» **Problem requirements**: Up to and including the line that contains "Given: Show what's included in Control Panel", reproduce every line exactly, beginning with the first line below.

» **Data supplied**:
_____

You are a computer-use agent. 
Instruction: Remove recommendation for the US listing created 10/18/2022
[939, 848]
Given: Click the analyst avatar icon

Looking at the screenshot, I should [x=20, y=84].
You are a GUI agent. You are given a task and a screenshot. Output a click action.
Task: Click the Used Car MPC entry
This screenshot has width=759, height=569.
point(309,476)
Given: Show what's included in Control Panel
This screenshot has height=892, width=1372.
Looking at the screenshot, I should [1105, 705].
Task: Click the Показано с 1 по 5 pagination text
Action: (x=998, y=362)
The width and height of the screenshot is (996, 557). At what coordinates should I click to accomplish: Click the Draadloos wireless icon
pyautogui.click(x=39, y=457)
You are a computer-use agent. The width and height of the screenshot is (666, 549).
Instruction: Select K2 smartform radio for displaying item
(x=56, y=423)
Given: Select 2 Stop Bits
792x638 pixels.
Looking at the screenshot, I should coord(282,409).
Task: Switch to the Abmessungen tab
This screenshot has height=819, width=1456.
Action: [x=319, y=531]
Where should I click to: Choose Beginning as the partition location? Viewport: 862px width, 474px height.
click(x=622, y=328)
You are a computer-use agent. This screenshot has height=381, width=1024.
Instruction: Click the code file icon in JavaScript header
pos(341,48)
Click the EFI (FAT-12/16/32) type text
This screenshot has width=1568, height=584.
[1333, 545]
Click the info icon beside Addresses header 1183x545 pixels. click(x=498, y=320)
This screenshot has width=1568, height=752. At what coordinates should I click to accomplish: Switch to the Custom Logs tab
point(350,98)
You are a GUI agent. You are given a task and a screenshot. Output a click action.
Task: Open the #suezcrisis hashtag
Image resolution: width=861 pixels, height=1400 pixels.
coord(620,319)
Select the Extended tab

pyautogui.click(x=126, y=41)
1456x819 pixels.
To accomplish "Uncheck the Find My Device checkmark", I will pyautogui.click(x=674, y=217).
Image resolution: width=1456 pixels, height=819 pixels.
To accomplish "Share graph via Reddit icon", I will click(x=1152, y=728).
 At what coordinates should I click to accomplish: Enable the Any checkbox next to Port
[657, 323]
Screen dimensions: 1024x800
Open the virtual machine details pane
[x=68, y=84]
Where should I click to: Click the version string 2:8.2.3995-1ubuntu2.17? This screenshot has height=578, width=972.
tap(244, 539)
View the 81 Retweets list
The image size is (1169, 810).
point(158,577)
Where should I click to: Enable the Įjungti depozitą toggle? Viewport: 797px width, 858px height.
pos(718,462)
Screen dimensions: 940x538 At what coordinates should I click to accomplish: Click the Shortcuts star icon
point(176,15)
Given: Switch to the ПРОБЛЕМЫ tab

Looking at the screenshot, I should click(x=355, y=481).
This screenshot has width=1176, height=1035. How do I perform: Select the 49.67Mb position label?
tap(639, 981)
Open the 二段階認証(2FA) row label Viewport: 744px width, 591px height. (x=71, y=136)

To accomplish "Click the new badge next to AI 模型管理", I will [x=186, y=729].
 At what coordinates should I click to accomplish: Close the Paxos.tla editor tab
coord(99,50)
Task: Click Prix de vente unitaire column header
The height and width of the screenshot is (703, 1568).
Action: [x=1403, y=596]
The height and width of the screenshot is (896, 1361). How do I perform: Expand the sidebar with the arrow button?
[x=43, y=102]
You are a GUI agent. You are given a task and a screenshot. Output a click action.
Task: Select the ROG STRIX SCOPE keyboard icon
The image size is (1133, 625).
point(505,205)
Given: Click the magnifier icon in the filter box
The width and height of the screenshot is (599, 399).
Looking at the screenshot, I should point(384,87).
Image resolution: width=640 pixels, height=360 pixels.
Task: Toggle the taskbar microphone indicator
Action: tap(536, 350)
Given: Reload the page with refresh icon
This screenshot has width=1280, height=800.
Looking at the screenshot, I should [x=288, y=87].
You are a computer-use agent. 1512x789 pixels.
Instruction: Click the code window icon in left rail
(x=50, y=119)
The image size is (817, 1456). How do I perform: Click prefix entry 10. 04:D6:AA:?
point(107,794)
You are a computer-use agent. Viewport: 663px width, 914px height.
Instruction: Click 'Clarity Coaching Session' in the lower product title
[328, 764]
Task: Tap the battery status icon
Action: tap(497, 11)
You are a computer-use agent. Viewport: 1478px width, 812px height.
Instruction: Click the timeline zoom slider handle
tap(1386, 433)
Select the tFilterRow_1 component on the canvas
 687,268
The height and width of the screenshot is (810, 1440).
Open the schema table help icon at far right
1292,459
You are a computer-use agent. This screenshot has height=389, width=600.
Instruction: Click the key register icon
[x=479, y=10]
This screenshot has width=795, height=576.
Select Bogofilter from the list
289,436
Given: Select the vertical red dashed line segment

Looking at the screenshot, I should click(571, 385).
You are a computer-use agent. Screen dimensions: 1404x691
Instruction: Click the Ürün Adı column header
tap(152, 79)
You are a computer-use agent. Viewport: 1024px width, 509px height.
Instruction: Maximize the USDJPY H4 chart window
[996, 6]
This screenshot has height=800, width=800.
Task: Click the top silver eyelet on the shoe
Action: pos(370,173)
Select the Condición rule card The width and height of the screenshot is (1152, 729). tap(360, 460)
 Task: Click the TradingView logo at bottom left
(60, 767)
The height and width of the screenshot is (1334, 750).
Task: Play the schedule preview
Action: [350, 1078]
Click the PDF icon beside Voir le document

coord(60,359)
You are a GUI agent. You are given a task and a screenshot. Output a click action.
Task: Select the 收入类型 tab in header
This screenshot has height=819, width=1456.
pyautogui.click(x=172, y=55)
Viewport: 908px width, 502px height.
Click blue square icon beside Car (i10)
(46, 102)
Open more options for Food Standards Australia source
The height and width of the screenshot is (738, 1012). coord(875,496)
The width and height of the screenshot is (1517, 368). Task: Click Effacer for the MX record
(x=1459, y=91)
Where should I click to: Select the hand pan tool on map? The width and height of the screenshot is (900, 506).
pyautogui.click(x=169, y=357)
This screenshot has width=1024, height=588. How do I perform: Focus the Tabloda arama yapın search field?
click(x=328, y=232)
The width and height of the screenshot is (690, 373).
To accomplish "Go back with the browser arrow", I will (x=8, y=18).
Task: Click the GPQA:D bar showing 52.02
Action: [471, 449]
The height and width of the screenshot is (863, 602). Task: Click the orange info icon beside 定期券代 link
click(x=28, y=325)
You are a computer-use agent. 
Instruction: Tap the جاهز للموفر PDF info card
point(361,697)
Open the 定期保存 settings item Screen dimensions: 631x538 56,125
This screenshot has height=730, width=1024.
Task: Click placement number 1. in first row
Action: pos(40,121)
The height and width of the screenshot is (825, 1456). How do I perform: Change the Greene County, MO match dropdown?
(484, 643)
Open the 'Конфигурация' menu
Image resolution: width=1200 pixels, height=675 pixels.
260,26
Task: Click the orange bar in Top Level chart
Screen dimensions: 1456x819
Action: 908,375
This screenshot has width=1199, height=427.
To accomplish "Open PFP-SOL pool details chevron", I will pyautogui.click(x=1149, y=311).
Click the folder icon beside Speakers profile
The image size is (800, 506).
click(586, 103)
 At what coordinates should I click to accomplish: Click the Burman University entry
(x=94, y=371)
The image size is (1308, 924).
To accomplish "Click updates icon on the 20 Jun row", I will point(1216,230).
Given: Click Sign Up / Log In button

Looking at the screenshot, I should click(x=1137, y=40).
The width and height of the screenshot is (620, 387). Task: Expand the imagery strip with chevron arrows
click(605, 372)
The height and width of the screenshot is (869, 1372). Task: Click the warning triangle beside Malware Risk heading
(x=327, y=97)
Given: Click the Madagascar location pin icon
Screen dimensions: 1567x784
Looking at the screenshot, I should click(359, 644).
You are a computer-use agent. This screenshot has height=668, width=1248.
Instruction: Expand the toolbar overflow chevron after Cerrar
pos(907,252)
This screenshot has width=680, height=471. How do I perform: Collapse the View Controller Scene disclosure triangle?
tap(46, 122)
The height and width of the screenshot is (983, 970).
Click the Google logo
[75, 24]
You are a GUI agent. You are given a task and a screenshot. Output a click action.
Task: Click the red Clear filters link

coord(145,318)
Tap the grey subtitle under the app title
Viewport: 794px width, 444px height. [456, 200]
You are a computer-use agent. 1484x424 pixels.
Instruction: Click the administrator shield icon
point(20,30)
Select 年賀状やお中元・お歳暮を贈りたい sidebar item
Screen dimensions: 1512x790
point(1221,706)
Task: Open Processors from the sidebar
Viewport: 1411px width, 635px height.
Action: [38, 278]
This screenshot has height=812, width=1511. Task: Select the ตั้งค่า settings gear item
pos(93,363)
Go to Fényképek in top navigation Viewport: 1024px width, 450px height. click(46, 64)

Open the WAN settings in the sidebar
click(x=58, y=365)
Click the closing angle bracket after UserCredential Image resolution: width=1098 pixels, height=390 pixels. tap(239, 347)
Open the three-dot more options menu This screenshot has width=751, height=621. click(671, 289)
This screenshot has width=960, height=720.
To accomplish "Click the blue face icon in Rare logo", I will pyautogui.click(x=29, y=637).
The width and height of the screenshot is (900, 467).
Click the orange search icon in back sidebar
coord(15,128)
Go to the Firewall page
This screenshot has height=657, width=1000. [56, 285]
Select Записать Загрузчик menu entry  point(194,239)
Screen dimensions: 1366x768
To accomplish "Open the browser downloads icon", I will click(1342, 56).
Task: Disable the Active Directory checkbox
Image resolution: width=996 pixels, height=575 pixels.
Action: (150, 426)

_____

» **Output**:
You are a computer-use agent. 
Instruction: Remove recommendation for the US listing created 10/18/2022
[939, 848]
Given: Click the analyst avatar icon

Looking at the screenshot, I should [x=20, y=84].
You are a GUI agent. You are given a task and a screenshot. Output a click action.
Task: Click the Used Car MPC entry
This screenshot has width=759, height=569.
point(309,476)
Given: Show what's included in Control Panel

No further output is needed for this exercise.